> BRIEF 1:
Count the lines in the rows below that contain the word "Viewport". Case counts. Reply with the number alone.

> GIVEN TEXT:
********************
BERTopic (R interface)

R wrapper around the excellent Python library BERTopic for transformer-based topic modeling without leaving R.
This package manages a separate Python environment, calls the Python API through reticulate, and gives you R-friendly helpers for fitting, transforming, exporting, visualizing, and saving/loading models.

Includes a tiny SMS spam demo dataset to get you started quickly.

Installation
Quick start
- Fit a model (demo data)
- Use your own data
Core workflow
Visualization
Model I/O
Reproducibility
Troubleshooting
API reference (R)
Citation & data

Installation

1) Install the R package

If you’re installing from source (e.g., GitHub):

# install.packages("remotes")
remotes::install_github("Feng-Ji-Lab/BERTopic")
library(BERTopic)

Our package relies on reticulate. You do not need a system-wide Python; we can set up an isolated one.

2) Install Python deps (auto-selects Conda or virtualenv)

library(reticulate)
library(BERTopic)
install_py_deps(envname = "r-bertopic", python_version = "3.10")

3) Bind the session (auto-selects the right route)

use_bertopic("r-bertopic")

Self check & session info

bertopic_available()          # TRUE if Python + bertopic importable
bertopic_session_info()       # versions & path
bertopic_self_check()  # runs a tiny round-trip fit/transform/save/load

Quick start

Fit a model (demo data)

We ship a small, cleaned subset of the UCI SMS Spam dataset:

library(BERTopic)

data(sms_spam)
head(sms_spam)

m <- bertopic_fit(sms_spam$text, calculate_probabilities = TRUE)
print(m)
summary(m)

topics_tbl <- bertopic_topics(m)
********************
> DATA RECORDS:
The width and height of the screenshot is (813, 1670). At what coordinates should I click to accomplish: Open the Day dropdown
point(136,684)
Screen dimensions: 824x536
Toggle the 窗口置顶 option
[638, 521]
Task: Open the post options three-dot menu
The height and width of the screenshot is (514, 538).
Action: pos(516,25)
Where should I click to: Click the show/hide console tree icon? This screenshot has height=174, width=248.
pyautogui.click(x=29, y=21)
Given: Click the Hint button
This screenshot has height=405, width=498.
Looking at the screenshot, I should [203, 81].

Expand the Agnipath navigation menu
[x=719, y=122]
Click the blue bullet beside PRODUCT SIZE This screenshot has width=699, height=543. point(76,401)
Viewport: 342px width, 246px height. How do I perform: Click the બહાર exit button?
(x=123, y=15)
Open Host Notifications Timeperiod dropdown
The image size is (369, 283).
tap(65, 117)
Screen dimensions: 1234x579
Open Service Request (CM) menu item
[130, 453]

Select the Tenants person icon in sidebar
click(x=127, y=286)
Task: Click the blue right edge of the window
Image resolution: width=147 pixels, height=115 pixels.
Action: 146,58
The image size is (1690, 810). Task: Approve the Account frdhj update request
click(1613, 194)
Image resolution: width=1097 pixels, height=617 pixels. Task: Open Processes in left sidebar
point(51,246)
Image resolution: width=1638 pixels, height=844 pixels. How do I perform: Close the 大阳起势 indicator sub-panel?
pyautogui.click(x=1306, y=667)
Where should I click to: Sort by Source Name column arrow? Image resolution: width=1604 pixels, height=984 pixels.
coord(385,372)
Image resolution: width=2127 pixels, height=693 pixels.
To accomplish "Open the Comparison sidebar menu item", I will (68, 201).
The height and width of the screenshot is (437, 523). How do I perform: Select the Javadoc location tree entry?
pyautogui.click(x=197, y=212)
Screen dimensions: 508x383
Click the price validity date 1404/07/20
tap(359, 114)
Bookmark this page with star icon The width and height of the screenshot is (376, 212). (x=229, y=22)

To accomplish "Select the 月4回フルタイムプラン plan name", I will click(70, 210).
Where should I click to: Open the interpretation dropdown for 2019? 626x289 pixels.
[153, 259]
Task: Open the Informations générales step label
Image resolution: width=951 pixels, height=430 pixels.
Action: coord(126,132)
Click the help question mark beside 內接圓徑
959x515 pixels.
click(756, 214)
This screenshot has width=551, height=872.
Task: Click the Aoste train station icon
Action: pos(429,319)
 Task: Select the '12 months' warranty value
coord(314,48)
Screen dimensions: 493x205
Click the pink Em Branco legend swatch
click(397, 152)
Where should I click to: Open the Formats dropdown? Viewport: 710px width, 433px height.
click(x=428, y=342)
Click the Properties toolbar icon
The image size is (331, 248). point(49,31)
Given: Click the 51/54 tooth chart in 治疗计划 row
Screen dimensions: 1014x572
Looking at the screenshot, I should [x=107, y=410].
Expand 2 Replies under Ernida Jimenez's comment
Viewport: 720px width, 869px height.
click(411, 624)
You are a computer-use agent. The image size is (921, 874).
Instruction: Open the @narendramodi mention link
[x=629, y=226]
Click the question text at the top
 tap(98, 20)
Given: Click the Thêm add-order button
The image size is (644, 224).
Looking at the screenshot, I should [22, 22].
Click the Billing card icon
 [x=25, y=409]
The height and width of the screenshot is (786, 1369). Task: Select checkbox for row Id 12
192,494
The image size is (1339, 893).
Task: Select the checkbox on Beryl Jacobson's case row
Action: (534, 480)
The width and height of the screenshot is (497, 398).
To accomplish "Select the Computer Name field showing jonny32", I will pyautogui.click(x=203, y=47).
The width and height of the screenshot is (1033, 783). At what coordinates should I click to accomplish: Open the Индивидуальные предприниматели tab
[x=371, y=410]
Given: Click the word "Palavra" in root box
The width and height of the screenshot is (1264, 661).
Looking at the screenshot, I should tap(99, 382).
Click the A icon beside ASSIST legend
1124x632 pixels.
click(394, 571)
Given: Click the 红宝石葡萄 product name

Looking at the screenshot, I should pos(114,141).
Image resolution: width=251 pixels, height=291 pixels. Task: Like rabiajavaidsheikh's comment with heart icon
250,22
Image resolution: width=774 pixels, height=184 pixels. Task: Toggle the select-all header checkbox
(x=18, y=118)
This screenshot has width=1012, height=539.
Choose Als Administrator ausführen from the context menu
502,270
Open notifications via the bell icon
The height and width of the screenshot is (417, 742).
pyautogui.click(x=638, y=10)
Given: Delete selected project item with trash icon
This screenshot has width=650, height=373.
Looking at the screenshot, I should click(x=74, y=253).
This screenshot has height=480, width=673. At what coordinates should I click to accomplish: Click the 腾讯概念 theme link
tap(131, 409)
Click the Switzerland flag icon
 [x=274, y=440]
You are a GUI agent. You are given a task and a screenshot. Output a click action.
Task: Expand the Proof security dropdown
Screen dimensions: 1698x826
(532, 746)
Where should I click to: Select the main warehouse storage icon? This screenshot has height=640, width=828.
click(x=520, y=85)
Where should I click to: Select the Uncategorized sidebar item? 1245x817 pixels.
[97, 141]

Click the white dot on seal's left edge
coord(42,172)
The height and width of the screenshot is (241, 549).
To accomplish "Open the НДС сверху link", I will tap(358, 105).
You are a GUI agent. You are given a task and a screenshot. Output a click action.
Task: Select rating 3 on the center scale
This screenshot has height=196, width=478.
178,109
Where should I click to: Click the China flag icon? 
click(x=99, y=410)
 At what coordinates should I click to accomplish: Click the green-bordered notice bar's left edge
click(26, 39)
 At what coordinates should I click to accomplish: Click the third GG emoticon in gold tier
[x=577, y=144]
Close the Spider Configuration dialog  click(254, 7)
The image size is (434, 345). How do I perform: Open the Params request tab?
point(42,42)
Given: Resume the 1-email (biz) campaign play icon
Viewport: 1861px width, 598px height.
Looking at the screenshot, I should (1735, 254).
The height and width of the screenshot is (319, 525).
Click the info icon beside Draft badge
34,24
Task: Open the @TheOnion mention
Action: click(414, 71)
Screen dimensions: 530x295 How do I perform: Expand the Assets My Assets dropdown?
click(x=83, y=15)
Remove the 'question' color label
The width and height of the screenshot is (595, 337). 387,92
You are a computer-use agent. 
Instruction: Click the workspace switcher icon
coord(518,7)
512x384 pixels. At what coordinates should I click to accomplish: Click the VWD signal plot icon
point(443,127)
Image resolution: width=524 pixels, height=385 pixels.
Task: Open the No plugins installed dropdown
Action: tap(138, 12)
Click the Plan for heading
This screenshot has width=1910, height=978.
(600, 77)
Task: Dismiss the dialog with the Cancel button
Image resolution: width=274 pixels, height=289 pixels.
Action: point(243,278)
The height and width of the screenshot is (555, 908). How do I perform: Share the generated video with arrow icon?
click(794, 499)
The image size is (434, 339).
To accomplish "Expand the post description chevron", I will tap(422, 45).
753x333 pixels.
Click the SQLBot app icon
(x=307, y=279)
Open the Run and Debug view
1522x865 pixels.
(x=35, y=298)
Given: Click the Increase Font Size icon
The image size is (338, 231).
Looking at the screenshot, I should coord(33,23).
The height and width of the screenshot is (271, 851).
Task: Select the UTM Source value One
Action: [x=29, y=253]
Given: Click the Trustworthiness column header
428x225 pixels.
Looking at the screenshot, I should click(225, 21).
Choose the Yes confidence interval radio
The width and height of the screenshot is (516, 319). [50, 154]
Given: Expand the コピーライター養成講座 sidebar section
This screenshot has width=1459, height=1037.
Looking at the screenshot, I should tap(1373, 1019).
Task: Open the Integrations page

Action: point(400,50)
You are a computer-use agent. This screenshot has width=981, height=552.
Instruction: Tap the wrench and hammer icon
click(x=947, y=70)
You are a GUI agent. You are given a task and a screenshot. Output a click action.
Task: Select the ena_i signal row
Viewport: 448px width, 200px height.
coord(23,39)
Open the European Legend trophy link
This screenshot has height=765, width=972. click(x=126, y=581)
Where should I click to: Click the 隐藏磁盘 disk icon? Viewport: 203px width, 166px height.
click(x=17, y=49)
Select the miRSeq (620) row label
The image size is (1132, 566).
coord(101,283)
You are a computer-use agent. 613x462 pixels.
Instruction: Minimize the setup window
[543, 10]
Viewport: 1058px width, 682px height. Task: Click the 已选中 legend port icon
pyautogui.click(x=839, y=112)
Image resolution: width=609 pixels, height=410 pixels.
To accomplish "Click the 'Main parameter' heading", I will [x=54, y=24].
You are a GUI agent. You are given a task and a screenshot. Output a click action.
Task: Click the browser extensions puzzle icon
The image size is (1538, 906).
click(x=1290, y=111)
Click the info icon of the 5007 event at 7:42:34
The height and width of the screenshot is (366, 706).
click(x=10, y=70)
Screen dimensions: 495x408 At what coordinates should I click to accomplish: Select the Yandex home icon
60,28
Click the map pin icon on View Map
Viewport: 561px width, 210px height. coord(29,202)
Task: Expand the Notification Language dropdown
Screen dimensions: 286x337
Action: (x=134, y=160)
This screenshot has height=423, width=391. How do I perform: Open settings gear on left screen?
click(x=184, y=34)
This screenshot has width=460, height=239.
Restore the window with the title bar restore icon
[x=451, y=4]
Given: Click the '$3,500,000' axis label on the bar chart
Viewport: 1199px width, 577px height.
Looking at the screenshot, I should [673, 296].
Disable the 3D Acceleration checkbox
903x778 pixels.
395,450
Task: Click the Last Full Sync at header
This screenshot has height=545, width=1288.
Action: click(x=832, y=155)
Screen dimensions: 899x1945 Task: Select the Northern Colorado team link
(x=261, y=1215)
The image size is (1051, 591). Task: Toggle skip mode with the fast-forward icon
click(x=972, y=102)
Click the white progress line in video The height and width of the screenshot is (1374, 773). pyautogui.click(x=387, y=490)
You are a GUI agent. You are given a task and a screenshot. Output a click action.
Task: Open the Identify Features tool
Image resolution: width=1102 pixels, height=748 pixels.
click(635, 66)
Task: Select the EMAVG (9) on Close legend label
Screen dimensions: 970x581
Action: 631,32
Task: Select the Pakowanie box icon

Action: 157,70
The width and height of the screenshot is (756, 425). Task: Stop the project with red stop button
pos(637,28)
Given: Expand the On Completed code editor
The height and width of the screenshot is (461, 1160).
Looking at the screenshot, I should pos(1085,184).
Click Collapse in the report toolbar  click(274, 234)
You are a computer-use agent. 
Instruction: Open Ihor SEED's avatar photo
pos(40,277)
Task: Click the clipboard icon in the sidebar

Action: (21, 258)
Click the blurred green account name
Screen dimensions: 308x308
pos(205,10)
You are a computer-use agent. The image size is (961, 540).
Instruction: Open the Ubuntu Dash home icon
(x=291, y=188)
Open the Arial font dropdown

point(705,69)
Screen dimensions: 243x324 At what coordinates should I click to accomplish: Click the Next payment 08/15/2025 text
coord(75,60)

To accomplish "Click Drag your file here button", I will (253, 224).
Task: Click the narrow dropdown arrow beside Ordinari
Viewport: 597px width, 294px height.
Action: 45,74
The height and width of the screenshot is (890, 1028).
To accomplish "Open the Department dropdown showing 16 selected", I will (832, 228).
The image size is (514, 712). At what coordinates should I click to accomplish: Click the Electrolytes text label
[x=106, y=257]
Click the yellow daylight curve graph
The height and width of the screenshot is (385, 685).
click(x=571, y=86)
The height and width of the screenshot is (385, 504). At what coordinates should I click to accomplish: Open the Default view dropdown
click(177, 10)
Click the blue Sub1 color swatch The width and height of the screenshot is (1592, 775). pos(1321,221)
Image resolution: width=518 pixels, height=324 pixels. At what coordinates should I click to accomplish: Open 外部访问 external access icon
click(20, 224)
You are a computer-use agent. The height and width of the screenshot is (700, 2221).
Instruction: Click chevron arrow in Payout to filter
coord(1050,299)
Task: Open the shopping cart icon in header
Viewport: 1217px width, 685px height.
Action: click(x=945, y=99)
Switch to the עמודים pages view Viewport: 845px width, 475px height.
********************
> BRIEF 2:
In the BERTopic page above, list every function called under the heading "Self check & session info".

> COMPLETE OUTPUT 1:
12

> COMPLETE OUTPUT 2:
bertopic_available()
bertopic_session_info()
bertopic_self_check()